[Start of Attachment]

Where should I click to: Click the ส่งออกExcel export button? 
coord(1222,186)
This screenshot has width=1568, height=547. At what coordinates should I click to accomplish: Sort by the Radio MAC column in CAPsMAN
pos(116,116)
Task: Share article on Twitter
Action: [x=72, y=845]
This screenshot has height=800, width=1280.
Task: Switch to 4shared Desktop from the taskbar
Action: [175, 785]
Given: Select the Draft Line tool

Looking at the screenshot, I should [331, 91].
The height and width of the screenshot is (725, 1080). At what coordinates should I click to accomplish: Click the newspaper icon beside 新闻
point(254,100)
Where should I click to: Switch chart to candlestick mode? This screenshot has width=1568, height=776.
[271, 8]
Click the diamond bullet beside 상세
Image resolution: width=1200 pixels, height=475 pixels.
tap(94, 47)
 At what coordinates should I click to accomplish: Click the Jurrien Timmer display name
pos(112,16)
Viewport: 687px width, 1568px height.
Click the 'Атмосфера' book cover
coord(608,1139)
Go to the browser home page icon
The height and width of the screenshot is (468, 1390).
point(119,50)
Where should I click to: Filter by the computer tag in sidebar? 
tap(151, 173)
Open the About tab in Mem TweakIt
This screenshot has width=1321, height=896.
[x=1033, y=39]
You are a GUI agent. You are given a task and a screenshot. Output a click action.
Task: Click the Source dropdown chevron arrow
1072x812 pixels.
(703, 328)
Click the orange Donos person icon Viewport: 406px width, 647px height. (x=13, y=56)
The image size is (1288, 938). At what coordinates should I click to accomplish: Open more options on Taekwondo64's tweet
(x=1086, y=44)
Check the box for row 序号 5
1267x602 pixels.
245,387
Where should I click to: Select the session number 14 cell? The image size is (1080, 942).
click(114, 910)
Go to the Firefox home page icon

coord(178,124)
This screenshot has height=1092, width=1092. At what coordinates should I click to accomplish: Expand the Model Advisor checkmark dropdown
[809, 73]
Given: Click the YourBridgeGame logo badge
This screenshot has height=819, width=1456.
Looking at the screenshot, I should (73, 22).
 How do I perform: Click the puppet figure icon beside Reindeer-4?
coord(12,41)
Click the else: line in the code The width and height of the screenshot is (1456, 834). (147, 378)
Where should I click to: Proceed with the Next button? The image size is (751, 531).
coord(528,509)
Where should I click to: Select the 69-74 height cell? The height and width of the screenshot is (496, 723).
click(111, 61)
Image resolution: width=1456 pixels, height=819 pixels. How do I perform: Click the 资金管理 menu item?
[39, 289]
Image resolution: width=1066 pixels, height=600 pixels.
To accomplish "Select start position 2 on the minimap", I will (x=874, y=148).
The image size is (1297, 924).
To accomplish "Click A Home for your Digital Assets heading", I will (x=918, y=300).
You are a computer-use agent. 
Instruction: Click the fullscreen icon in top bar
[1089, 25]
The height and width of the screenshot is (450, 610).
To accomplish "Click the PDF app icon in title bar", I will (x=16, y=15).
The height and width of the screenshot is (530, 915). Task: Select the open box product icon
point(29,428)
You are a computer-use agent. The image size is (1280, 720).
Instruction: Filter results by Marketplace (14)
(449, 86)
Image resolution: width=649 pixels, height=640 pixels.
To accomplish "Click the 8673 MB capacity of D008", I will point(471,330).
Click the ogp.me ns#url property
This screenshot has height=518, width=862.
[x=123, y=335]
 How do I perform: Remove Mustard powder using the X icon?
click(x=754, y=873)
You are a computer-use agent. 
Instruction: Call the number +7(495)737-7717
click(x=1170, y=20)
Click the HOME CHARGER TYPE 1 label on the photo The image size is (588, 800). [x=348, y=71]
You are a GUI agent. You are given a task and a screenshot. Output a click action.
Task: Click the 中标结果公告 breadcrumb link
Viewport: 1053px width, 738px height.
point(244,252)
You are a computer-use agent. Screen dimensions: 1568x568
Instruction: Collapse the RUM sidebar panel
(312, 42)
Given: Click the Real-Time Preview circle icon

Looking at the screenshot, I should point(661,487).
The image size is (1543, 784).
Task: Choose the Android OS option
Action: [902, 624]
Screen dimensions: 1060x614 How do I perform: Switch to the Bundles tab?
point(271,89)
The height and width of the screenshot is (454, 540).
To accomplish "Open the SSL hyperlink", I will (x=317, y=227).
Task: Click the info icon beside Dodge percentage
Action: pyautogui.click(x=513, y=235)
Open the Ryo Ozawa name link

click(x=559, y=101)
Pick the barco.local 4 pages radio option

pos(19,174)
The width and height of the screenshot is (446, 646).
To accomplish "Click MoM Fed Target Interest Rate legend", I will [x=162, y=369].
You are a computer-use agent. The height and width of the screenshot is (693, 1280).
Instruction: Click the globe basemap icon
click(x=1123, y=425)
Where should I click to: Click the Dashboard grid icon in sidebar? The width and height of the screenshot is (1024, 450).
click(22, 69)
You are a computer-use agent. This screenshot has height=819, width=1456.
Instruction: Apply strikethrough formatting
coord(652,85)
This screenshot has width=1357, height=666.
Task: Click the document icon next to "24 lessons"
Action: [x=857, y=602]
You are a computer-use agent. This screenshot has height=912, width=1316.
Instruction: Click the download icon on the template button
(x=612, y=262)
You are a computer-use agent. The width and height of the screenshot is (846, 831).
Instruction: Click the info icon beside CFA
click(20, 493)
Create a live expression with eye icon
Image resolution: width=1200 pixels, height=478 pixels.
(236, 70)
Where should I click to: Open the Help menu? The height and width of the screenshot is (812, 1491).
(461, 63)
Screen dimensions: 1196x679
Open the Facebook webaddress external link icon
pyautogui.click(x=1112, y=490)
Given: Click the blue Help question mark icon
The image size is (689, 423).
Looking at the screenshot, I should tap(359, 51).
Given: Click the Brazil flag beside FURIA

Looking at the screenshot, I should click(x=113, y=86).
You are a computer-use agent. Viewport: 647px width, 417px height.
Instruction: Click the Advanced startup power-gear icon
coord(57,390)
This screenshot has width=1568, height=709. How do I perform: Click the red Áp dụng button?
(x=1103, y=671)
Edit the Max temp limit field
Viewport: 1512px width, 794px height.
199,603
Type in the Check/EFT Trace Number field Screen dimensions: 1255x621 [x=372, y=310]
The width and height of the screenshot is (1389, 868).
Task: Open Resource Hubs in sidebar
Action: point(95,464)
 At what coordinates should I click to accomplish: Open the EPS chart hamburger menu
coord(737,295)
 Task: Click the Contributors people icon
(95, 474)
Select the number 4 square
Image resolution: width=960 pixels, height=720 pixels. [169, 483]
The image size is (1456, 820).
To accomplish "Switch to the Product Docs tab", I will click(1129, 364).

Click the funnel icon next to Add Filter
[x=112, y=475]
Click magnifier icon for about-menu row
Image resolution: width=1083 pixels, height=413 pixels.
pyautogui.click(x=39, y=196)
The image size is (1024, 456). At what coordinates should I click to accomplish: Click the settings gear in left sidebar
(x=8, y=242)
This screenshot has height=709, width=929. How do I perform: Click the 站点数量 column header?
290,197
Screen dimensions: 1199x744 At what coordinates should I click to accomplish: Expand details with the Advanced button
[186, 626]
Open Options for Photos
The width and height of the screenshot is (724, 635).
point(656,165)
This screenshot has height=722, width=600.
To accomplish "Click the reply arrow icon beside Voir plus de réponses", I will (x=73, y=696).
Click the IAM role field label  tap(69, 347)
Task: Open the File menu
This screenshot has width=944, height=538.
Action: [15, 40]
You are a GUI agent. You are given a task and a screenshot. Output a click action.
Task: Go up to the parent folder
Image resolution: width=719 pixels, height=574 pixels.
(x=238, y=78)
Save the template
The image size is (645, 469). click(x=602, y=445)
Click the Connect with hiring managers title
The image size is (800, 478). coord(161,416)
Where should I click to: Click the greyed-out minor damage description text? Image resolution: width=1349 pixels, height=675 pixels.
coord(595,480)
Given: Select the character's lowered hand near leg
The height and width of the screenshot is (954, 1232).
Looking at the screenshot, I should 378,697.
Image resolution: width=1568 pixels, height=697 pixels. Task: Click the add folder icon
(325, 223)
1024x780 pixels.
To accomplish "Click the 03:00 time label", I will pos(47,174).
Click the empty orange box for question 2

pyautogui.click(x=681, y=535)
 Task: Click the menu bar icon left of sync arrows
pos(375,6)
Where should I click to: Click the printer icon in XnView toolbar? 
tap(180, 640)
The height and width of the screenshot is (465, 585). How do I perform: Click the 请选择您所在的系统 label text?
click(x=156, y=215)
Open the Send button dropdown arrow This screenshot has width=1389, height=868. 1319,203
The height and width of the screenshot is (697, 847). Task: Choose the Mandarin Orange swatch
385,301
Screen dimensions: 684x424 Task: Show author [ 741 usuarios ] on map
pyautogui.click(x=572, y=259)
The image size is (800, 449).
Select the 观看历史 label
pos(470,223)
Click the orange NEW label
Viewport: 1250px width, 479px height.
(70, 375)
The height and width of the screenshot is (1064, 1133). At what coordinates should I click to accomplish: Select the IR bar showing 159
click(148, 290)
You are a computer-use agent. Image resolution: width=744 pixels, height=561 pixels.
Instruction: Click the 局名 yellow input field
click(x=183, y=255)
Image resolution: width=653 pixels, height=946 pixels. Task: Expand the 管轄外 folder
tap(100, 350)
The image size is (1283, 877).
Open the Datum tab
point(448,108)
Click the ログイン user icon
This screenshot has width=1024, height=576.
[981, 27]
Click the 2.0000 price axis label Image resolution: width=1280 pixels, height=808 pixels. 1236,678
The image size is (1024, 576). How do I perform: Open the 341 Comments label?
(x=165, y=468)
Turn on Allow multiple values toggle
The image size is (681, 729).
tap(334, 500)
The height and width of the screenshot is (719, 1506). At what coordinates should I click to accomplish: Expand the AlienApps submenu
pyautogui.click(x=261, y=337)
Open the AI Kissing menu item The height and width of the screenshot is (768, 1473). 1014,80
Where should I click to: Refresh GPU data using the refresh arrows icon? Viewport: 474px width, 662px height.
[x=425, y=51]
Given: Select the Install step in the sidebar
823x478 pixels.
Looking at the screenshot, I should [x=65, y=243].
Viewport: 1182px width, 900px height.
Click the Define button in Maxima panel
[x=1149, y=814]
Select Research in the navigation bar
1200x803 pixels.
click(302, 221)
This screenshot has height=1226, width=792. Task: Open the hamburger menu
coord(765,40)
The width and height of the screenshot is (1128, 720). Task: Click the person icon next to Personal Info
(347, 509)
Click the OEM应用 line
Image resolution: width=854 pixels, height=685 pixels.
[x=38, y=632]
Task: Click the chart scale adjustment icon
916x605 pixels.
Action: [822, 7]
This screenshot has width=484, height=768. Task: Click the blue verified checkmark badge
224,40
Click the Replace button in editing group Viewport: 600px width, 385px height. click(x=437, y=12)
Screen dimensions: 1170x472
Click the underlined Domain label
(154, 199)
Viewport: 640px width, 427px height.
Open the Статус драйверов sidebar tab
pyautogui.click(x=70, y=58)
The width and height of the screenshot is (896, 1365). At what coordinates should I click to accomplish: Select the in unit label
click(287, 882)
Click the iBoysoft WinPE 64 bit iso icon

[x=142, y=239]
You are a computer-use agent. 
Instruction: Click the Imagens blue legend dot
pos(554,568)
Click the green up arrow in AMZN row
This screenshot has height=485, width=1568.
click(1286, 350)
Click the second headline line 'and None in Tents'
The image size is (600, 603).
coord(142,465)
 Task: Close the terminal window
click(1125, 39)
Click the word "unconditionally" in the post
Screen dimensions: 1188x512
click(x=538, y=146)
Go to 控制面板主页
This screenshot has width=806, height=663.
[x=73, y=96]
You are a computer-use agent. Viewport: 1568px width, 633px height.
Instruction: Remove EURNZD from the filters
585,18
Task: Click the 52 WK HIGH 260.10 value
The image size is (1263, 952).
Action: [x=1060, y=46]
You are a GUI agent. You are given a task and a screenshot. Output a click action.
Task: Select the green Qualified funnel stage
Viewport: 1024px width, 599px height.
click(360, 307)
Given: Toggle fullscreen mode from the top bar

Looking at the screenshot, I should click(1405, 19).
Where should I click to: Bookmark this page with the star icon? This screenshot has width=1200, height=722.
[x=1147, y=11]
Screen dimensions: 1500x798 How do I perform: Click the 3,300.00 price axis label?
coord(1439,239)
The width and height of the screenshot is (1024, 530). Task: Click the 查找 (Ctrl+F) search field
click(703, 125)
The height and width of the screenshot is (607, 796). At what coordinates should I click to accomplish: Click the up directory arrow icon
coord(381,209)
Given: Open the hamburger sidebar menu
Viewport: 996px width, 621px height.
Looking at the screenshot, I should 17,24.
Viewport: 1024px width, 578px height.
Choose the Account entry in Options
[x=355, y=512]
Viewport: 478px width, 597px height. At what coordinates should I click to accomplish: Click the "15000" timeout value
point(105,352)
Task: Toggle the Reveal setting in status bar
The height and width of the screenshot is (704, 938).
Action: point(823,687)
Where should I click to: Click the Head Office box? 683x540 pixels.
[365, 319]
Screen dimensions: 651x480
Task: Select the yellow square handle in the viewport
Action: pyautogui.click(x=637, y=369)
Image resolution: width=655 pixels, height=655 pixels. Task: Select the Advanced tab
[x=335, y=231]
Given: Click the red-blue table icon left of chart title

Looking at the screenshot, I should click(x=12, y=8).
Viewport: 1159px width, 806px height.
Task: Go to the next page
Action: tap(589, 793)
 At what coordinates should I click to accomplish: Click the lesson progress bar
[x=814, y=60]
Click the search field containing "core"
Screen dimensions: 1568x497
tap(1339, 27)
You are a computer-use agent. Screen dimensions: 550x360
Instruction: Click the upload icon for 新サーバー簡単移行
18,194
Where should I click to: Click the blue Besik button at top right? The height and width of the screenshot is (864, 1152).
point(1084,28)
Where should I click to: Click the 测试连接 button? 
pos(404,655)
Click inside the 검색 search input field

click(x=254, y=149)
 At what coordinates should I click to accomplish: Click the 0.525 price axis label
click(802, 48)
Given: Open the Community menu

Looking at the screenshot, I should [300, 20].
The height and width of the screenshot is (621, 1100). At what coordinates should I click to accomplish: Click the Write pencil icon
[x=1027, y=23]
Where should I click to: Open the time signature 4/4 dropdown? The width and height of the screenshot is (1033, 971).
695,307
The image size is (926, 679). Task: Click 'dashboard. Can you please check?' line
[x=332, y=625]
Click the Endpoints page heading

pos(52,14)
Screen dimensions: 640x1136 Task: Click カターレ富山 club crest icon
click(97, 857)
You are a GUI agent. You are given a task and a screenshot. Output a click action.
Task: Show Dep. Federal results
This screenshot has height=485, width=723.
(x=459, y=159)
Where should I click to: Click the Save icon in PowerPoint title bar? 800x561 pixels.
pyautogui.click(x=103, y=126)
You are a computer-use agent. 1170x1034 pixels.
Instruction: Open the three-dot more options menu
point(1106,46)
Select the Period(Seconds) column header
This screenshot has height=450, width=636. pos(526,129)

[End of Attachment]

From the line that contains "0.525 price axis label" through the last line of the listing, every line is to be restated word for word, both ends included.

 At what coordinates should I click to accomplish: Click the 0.525 price axis label
click(802, 48)
Given: Open the Community menu

Looking at the screenshot, I should [300, 20].
The height and width of the screenshot is (621, 1100). At what coordinates should I click to accomplish: Click the Write pencil icon
[x=1027, y=23]
Where should I click to: Open the time signature 4/4 dropdown? The width and height of the screenshot is (1033, 971).
695,307
The image size is (926, 679). Task: Click 'dashboard. Can you please check?' line
[x=332, y=625]
Click the Endpoints page heading

pos(52,14)
Screen dimensions: 640x1136 Task: Click カターレ富山 club crest icon
click(97, 857)
You are a GUI agent. You are given a task and a screenshot. Output a click action.
Task: Show Dep. Federal results
This screenshot has height=485, width=723.
(x=459, y=159)
Where should I click to: Click the Save icon in PowerPoint title bar? 800x561 pixels.
pyautogui.click(x=103, y=126)
You are a computer-use agent. 1170x1034 pixels.
Instruction: Open the three-dot more options menu
point(1106,46)
Select the Period(Seconds) column header
This screenshot has height=450, width=636. pos(526,129)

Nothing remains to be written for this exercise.